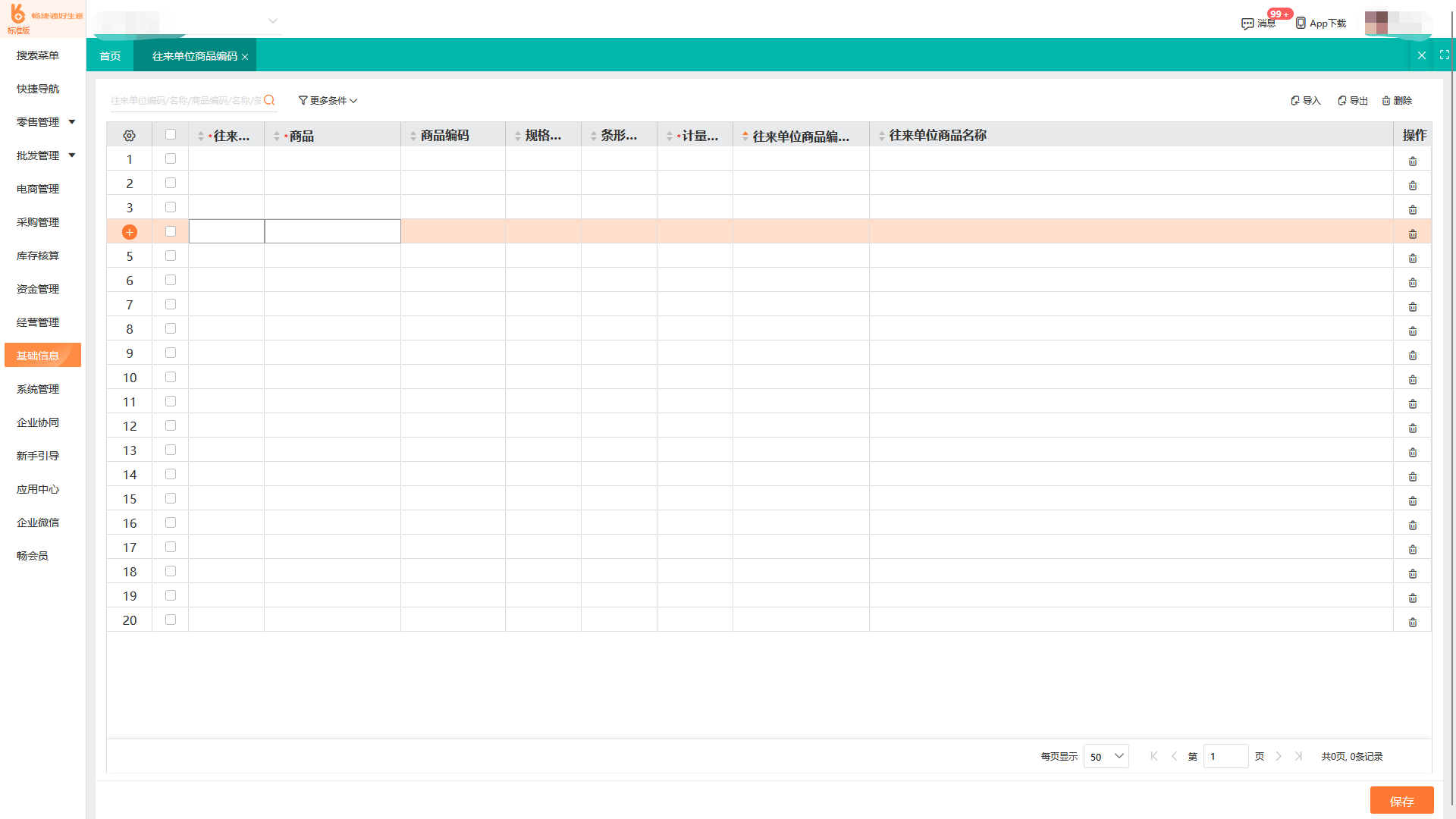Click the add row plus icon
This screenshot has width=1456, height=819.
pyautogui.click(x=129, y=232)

-.-.-

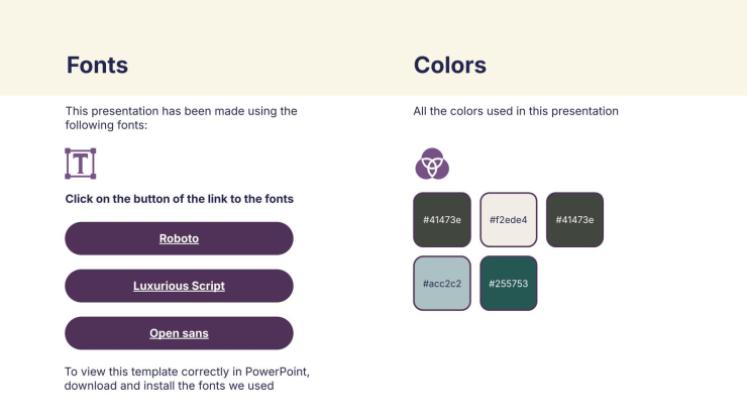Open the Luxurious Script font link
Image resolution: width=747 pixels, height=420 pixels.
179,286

-.-.-

Give again, line for line, the entries that open with the line containing "Click the add row plus icon" and close with the line containing "pyautogui.click(x=129, y=232)", both included, and leave the pictures out of your answer.

Click the add row plus icon
This screenshot has width=1456, height=819.
pyautogui.click(x=129, y=232)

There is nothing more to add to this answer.